There was a point when I became really interested in all the surrounding noises. Then thoughts popped into my head, and then also like the "good" Minki VS the "bad" Minki. Like, "I shouldn't be thinking this!" And then I remembered, even the thought of, "I shouldn't be thinking this," is judgmental. What you said at the very beginning.

At that point you mentioned, "come back to the sensation of the breath." And I think that's the small moment when I kind of got it. I need a lot more practice but I kind of got it. And it sort of dissipated all of my other thoughts.

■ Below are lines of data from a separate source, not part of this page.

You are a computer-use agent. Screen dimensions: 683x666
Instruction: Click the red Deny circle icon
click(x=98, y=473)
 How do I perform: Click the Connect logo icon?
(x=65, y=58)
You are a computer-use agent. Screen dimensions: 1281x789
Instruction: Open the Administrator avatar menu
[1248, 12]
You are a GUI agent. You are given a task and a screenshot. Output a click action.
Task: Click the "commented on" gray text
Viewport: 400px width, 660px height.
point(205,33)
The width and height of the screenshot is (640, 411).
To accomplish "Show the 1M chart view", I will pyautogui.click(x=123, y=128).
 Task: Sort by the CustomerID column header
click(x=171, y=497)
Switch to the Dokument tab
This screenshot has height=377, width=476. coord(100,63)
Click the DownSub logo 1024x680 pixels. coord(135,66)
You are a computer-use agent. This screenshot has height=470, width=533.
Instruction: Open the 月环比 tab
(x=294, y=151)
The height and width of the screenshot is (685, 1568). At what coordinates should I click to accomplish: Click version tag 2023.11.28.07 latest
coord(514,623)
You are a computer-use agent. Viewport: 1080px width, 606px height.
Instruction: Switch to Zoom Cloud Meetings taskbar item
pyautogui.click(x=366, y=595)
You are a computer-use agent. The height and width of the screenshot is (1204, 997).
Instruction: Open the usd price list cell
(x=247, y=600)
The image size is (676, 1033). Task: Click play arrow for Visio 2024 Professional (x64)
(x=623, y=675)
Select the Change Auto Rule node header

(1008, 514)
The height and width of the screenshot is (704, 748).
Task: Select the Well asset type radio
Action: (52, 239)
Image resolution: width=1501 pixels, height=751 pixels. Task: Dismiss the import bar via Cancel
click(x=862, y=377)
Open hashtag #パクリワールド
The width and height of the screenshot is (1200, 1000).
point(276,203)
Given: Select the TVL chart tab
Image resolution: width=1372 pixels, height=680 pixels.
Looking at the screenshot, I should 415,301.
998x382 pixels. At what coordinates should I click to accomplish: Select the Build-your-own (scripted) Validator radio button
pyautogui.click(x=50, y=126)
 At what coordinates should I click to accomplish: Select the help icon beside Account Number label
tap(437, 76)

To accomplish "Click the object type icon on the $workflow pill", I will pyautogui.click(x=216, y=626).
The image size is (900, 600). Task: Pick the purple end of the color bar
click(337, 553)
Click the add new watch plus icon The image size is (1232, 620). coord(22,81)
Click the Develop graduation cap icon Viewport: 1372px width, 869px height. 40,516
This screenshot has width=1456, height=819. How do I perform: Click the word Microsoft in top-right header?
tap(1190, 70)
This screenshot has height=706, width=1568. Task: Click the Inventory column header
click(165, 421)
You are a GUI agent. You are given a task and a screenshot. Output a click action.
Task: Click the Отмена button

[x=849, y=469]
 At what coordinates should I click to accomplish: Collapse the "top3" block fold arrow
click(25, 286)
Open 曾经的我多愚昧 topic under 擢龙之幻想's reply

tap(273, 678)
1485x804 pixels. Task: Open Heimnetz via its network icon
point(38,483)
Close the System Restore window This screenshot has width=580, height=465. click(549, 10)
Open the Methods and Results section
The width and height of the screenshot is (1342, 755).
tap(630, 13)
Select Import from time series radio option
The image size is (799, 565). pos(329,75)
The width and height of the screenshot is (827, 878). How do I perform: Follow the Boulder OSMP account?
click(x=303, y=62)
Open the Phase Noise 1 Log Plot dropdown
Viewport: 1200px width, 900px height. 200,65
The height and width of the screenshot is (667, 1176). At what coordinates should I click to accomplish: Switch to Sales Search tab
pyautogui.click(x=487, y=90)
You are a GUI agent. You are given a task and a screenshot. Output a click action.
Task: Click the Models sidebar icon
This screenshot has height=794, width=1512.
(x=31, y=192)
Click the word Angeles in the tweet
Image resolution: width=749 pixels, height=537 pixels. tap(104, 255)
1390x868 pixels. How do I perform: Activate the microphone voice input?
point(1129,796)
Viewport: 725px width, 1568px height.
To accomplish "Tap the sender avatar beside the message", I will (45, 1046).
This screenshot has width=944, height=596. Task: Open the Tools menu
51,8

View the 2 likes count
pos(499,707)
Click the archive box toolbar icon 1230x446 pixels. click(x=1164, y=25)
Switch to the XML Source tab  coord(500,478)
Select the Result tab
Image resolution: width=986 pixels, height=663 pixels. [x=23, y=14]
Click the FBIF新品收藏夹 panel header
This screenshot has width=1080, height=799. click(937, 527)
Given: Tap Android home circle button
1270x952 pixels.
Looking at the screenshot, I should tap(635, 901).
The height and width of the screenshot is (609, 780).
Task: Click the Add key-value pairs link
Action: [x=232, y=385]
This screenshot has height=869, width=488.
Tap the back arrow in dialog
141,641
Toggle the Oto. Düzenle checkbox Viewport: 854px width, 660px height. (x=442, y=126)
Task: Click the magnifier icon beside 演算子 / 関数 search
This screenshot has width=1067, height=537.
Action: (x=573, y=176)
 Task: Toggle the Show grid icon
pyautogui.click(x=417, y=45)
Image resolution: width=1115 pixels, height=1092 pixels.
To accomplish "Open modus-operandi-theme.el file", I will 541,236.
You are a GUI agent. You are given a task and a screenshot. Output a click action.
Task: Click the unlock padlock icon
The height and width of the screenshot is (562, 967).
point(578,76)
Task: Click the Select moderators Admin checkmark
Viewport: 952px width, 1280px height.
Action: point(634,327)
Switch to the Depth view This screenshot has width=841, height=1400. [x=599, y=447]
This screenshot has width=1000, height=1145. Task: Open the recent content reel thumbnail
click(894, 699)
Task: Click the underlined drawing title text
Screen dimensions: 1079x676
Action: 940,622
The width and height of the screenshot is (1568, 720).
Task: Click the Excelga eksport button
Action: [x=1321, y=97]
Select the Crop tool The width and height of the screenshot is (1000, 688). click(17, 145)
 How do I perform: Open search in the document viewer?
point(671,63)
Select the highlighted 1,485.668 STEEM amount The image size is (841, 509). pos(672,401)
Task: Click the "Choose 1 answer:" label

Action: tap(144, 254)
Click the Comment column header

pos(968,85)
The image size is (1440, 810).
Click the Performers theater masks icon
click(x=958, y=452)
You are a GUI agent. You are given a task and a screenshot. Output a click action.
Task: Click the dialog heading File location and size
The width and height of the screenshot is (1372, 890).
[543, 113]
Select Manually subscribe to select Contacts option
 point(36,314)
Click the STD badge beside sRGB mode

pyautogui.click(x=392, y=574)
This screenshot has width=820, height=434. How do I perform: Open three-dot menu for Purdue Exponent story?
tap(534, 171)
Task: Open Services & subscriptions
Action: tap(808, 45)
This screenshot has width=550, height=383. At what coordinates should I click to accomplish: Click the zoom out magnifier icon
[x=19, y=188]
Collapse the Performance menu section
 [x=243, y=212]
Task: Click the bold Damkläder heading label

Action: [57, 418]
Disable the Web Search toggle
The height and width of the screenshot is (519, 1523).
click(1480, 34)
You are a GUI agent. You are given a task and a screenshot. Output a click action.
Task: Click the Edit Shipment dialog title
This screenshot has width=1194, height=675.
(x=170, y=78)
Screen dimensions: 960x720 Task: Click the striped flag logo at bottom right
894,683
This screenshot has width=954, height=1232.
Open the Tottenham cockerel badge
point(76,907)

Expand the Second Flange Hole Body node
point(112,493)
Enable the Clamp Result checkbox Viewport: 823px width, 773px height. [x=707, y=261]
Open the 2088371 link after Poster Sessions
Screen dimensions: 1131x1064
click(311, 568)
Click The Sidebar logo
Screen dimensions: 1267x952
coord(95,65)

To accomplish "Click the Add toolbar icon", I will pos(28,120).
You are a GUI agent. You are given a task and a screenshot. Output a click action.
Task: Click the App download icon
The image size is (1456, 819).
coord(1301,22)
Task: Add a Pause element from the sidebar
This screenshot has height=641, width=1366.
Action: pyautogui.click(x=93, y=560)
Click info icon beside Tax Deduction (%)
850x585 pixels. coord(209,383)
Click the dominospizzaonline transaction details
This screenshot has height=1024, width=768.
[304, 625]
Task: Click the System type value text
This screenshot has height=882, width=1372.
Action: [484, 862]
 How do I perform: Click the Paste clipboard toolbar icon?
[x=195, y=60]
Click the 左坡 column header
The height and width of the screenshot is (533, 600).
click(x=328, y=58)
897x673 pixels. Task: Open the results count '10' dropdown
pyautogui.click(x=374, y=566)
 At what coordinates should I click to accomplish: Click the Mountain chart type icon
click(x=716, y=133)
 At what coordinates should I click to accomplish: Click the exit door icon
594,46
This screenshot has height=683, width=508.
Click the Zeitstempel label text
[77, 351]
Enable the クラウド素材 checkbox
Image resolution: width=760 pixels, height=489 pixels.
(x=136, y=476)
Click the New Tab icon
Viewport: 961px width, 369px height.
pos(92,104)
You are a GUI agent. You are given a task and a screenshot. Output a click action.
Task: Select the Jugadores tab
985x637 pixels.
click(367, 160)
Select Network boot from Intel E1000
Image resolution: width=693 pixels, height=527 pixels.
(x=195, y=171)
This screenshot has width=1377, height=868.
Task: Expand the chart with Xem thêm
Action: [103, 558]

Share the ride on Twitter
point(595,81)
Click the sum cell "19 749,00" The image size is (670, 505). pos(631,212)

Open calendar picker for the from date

Miriam: Wow. Very cool. That's exactly it. I'm so glad we noticed that. You know we were talking about the definition of mindfulness in the beginning. The definition of meditation is that it's the practice to help cultivate mindfulness. And that practice is not about turning off thoughts, it's not about sitting here and just feeling like I'm super peaceful. It's about noticing when thoughts, sensations, sounds, etc., arise, becoming aware of that and making the choice to return to the breath. Which is strengthening that muscle that when you then have to go practice this in your everyday life, making your decisions every day, that muscle is a little bit stronger so those decisions become a little bit more clear. A little bit more easy. Beautiful.

Minki: This is so helpful. I could do the kickstarter breath when I'm sort of in the pinch and in the moment. And then perhaps a longer version of it when I wake up, before I go to sleep, or maybe during my commute or something like that. This was super, super! An exceptional experience! Thank you Miriam!

As our parting thought, we always ask: so WINii means WIN + II. You WIN > We WIN > We WIN 2. What does winning in life mean to you?

Miriam: Winning it life for me means, walking around with a heart that's at peace, so that I can offer that to others as a starting point for their own transformations.

Minki: Amazing. And for some of our members who may be interested in taking a further step in that transformation, how can they reach you?

Miriam: So many ways. You can find me at Brain Spa. I'm also on twitter @miriam_leia. Ping me there, reach out to me through my website. I would absolutely love to hear from WINii members. I'm excited. I'm excited for how you're championing mindfulness and money, Minki. Keep it up! It's really great.

Minki: Awesome. Thank you. And of course, we will have all those links at the bottom of our blog page.

Miriam: Wonderful.

Minki: Fantastic. Thank you!

Miriam: Thank you so much! Take care. Bye!